[RPG] Are warlocks able to abuse short rests to cast long-duration spells without consuming spell slots

dnd-5espellswarlock

From the description of the Warlock class:

Spell Slots

The Warlock table shows how many Spell Slots you have. The table also shows what the level of those slots is; all of your Spell Slots are the same level. To cast one of your warlock Spells of 1st level or higher, you must expend a spell slot. You regain all expended Spell Slots when you finish a Short or Long Rest.

…and the section on adventuring:

Short Rest

A short rest is a period of downtime, at least 1 hour long, during which a character does nothing more strenuous than eating, drinking, reading, and tending to wounds.

Say a Warlock uses a spell slot to cast Hallucinatory Terrain – a spell that lasts 24 hours and requires no concentration (read: doesn't require strenuous activity). They then take a short rest to recover the used spell slot. Though this doesn't seem correct to me, I see no rules dictating that the spell ends. Are warlocks able to abuse short rests to cast long-duration spells without consuming spell slots?

Best Answer

You're correct.

Your analysis is correct--a warlock can cast some long-duration spells by effectively spending hours instead of spell slots.

This is not unbalanced (for a single-classed warlock).

First, the spell slots that the warlock recovers on a short rest can only go up to level 5. Any long-duration spell above level 5 is subject to Mystic Arcanum, which only allows the warlock to cast it once per long rest (as explained here).

So which spells on the list are both level 5 or less and last longer than an hour? My quick perusal through the list shows only Hallucinatory Terrain, Hex, and Dream. Dream is arguably a special case, and Hex only works on one target at a time because of concentration, so your example of Hallucinatory Terrain is essentially the only spell that can be "exploited" this way. Opinions may vary about whether this "exploit" is especially powerful or not, but given that it the spell is quite limited in scope and it requires uninterrupted rests, I'd hardly consider it to be abuse.

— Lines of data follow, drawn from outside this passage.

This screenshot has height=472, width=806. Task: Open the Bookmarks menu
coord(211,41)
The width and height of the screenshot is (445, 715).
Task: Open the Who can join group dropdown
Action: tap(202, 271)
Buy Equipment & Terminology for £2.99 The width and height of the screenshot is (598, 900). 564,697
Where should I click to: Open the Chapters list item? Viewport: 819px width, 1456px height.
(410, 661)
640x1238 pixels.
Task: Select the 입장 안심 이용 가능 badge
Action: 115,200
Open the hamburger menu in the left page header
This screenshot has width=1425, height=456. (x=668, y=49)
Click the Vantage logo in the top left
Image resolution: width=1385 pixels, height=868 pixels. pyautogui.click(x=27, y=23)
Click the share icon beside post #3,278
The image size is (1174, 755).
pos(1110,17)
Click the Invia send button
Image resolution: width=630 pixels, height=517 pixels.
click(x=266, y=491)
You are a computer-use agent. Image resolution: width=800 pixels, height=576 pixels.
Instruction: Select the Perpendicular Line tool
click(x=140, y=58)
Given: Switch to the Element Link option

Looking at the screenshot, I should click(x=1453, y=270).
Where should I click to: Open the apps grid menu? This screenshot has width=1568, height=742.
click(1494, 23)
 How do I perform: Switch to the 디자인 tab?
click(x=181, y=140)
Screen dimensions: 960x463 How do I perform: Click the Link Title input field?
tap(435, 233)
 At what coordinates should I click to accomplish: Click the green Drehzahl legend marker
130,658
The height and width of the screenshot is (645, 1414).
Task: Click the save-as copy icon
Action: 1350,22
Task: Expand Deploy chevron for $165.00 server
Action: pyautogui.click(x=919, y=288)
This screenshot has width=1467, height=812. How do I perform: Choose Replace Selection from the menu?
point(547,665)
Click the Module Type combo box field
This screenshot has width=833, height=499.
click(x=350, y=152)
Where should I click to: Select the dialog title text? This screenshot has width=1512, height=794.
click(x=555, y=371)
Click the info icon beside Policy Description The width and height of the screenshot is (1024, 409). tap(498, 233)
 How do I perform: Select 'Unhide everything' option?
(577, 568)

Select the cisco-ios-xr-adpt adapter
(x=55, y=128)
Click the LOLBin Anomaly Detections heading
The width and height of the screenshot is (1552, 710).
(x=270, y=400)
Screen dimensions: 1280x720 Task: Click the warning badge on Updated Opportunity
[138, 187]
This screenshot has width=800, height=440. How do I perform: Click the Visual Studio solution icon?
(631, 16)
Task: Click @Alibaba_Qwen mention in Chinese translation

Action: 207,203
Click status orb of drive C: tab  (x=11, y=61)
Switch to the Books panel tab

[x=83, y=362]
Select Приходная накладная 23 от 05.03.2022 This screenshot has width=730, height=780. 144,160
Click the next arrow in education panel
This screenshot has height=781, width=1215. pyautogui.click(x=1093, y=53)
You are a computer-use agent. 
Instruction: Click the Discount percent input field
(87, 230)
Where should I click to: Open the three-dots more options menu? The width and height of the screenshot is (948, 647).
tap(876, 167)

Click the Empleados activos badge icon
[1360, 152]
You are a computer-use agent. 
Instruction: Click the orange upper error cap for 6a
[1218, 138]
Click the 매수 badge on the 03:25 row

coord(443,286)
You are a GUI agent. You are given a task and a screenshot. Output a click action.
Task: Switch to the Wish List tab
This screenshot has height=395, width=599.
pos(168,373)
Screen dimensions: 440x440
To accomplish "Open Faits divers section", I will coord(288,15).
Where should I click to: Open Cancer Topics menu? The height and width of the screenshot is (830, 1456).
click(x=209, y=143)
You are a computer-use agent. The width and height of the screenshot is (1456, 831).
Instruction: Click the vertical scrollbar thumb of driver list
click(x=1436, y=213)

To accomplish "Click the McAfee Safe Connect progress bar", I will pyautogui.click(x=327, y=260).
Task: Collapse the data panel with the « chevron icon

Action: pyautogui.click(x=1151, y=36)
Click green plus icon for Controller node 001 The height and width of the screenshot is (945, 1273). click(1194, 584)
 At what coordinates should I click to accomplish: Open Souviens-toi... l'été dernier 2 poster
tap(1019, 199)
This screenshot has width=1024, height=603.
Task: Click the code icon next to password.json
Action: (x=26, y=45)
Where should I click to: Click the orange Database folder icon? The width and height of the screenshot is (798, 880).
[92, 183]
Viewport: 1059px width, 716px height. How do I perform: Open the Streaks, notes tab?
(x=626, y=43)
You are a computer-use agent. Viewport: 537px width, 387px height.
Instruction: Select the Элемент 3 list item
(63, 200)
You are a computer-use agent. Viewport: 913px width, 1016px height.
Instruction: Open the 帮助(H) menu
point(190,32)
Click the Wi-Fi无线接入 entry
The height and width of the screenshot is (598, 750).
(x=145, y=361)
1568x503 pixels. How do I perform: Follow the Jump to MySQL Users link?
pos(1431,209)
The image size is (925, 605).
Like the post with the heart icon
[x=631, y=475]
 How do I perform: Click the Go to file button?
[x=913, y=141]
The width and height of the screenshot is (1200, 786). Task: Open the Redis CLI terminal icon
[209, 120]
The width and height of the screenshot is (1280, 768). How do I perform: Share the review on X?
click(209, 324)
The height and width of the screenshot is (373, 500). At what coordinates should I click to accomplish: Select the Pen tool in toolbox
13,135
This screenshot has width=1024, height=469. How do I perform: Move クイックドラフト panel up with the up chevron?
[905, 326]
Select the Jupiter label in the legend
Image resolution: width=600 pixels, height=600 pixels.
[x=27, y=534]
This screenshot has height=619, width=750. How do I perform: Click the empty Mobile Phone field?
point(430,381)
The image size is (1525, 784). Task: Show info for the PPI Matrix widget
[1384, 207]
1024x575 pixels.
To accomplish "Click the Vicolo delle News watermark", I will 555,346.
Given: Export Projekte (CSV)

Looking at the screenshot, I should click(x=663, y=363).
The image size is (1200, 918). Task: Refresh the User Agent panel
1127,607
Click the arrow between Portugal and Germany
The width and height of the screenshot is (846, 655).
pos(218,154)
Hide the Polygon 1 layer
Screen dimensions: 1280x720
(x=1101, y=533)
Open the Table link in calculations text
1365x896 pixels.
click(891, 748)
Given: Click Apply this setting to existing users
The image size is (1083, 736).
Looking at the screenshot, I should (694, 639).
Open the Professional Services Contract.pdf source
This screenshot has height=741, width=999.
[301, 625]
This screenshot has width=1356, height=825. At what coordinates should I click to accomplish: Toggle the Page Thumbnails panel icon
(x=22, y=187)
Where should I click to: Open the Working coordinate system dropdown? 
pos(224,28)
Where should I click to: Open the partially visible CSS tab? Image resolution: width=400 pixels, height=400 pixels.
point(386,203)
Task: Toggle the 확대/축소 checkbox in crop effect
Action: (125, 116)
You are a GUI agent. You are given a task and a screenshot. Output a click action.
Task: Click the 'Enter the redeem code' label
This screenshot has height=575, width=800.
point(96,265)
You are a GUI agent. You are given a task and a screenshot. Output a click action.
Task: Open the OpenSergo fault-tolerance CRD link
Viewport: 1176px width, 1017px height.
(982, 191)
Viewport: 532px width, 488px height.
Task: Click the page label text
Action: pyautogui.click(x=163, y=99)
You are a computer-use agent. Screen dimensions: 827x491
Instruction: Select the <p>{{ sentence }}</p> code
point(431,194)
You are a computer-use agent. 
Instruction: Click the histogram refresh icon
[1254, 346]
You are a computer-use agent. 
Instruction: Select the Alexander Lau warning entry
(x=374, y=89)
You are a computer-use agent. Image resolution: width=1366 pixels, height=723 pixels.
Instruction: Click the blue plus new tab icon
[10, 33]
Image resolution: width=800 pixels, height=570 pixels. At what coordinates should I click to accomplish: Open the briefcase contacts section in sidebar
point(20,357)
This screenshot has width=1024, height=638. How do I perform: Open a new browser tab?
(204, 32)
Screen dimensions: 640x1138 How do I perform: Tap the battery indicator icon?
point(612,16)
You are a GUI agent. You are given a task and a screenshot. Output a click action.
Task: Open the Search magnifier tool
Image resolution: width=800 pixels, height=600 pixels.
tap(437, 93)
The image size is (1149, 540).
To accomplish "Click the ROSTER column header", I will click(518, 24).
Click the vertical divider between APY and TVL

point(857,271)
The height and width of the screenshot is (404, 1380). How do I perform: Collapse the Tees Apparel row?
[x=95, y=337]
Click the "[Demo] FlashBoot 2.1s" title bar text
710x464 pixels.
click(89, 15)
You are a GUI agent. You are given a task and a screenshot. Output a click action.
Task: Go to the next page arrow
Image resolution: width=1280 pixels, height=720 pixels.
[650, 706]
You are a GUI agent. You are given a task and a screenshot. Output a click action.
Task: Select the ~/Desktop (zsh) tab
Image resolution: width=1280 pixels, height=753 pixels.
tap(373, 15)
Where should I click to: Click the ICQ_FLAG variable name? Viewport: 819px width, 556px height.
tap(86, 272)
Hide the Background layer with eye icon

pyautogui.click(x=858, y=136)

Multiclassed warlocks can benefit this way

As Bloodcinder points out, multiclass warlocks can use their warlock spell slots to cast spells from their other classes (PHB 164):

If you have both the Spellcasting class feature and the Pact Magic class feature from the warlock class, you can use the spell slots you gain from the Pact Magic feature to cast spells you know or have prepared from classes with the Spellcasting class feature...

Thus, a warlock that has levels in wizard could cast a spell like Mage Armor, take a short rest to regain that spell slot, and then enjoy the benefits of Mage Armor for another 7 hours afterward.

As for whether this is balanced, I'd have to assume that the designers considered this possibility because the rule was written out so explicitly. After all, multiclassed spellcasters are delaying (or sacrificing) their ability to cast higher level spells, so there is some tradeoff to be considered.